To wit: Even though Gov. Jodi Rell vetoed legislation that would have tossed vending machines out of Connecticut schools, a major blow to efforts to curb childhood obesity, she said she will sign legislation requiring insurance companies to cover the cost of fertility treatments. Of course, the real cost of this, like the cost of Viagra, will be passed on to the rest of us in our premiums. This is occurring in a nation that also wants to deny contraception, or even condoms, to its sex-mad populace and is one Supreme Court justice shy of overturning Roe v. Wade. Pregnancy and erections are American entitlements now; family planning is not.

I know what these words will beget. I know the damning letters that will flow, accusing me of insensitivity, lack of evangelical belief in the sanctity of human life above all other life forms, hypocrisy (yes, I have a child; one child), etc. Save your ink, stamps, fingers. I've heard it all, and I still stupidly wade into this matter. In fact, the last time I wrote on the subject of overpopulation in this space, I received a letter to the editor from a feminist academic, all but accusing me of sanctioning genocide.

The essential point of Joy Williams' essential essay is the question: Is having a child an entitlement in an already overpopulated world? Since we are already debating whether the unborn have rights, let's debate whether the unconceived have rights too.

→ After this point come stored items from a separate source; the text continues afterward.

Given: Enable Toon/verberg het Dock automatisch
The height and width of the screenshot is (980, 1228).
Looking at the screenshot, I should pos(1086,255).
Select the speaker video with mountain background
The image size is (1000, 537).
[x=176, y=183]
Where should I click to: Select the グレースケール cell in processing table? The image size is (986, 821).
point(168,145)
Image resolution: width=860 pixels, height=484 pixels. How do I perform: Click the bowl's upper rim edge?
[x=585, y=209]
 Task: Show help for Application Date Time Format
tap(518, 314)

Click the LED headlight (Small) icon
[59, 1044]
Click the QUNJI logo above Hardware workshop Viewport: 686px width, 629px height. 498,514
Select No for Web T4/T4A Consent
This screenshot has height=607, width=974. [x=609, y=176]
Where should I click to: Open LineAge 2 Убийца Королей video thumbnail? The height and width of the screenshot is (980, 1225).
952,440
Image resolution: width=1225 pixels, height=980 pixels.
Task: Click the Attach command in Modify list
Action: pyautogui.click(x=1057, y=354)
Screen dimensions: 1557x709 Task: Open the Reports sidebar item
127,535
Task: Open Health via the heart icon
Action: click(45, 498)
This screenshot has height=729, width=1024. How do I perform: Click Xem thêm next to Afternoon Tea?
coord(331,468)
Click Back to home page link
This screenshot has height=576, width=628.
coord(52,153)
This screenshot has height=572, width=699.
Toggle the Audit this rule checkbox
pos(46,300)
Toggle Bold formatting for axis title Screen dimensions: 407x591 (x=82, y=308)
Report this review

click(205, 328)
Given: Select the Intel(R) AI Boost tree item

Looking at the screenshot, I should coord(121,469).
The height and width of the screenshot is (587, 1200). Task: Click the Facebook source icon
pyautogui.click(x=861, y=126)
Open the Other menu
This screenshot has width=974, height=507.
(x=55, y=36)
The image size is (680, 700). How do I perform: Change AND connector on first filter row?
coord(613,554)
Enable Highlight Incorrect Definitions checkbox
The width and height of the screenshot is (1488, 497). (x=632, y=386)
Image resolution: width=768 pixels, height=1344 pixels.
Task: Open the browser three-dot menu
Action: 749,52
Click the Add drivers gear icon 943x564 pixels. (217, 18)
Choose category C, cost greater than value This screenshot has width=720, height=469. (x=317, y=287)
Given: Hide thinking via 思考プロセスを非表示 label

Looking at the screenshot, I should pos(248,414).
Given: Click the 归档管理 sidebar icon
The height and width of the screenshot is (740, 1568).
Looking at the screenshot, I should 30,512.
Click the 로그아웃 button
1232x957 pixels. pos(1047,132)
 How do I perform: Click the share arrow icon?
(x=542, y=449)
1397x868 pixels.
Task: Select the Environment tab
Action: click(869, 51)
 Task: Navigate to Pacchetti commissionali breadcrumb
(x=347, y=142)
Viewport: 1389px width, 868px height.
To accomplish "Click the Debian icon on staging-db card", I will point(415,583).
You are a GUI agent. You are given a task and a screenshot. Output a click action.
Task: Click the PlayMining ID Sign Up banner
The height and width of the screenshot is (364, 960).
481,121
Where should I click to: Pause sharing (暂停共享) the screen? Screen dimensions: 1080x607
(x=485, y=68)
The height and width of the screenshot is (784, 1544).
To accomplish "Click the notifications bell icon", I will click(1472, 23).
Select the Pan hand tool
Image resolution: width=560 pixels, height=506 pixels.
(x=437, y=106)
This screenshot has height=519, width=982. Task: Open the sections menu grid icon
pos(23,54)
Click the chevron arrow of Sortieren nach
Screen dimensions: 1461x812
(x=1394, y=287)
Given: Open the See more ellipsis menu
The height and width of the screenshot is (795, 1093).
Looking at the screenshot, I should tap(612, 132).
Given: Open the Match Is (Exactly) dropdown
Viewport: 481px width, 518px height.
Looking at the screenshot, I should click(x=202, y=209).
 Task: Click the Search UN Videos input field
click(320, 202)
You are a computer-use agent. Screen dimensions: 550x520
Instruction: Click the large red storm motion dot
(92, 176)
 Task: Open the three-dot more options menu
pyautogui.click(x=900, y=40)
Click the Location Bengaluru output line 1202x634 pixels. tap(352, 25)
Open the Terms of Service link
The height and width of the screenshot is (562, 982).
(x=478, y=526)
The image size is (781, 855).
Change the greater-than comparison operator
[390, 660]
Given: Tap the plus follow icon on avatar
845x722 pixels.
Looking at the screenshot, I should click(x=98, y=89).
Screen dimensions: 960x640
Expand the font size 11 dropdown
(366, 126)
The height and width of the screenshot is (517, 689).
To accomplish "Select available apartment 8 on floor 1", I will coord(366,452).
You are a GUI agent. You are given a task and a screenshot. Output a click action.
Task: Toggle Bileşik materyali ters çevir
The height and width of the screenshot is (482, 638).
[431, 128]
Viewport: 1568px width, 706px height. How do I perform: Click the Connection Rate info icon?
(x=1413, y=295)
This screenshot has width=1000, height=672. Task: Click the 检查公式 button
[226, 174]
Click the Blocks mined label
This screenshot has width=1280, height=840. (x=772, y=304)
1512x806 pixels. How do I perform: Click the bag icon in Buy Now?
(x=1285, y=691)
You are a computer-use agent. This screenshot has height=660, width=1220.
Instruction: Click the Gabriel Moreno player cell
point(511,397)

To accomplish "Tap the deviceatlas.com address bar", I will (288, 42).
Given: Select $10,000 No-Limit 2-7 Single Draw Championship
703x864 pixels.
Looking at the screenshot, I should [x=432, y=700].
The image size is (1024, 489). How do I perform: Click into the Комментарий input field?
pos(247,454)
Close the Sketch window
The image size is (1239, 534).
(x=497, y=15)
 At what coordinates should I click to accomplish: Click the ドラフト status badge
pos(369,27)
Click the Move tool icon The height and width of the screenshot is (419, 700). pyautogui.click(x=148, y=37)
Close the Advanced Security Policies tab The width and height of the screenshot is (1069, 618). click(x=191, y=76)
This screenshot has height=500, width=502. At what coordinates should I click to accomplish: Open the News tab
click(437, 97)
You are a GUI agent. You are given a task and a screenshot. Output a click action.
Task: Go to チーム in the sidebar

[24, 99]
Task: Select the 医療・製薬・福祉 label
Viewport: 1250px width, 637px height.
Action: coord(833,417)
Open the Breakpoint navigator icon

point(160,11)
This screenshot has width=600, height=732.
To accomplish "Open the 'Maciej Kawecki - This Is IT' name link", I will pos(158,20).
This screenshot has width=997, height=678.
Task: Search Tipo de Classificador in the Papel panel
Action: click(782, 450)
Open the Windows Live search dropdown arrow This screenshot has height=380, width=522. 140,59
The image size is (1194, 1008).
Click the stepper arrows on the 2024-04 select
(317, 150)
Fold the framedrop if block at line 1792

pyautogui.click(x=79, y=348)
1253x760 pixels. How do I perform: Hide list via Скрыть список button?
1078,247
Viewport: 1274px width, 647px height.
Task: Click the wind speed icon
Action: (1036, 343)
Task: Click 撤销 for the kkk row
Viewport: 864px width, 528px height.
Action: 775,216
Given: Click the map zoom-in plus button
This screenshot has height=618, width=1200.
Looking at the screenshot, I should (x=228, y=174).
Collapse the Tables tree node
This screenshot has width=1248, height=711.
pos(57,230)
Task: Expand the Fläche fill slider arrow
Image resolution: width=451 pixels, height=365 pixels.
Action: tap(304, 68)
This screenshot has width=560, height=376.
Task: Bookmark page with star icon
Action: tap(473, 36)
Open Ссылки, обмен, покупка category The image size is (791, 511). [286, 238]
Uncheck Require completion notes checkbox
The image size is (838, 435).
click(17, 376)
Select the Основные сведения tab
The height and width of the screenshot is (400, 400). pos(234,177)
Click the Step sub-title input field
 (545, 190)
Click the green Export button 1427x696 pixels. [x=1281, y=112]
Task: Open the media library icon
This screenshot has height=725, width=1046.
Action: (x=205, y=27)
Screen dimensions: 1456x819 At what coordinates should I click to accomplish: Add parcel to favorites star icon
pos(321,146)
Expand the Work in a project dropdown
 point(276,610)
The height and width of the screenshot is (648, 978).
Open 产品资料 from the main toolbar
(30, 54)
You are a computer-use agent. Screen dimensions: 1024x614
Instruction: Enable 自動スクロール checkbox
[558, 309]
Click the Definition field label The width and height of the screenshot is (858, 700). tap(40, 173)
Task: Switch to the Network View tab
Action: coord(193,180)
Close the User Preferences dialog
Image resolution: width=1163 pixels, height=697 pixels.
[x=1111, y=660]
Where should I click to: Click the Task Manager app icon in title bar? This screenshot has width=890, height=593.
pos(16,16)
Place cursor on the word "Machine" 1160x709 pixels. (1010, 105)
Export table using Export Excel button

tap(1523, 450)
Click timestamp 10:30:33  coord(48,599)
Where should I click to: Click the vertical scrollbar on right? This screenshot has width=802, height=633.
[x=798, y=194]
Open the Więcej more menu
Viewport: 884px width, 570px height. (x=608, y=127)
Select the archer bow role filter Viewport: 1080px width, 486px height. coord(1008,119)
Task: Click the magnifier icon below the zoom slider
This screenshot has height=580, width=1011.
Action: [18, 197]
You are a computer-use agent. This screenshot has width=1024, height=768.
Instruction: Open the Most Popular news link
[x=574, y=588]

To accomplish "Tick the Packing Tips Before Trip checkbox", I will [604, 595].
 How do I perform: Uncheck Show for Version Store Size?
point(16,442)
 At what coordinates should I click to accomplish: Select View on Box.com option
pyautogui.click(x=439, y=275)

Anyone who states the obvious about human overpopulation will be accused of playing God. But I am not the one injecting myself with hormones and having someone insert some stranger's eggs, fertilized by some stranger's sperm, into my womb and then "selectively reducing" the fertilized egg clumps to get the one I want to keep, and toss all the other sub-standard rugrat riff raff. I would, in fact, suggest that that those who do this are playing God. I took myself out of the God business when I got a vasectomy (guys, don't believe the hype: it's easy and painless).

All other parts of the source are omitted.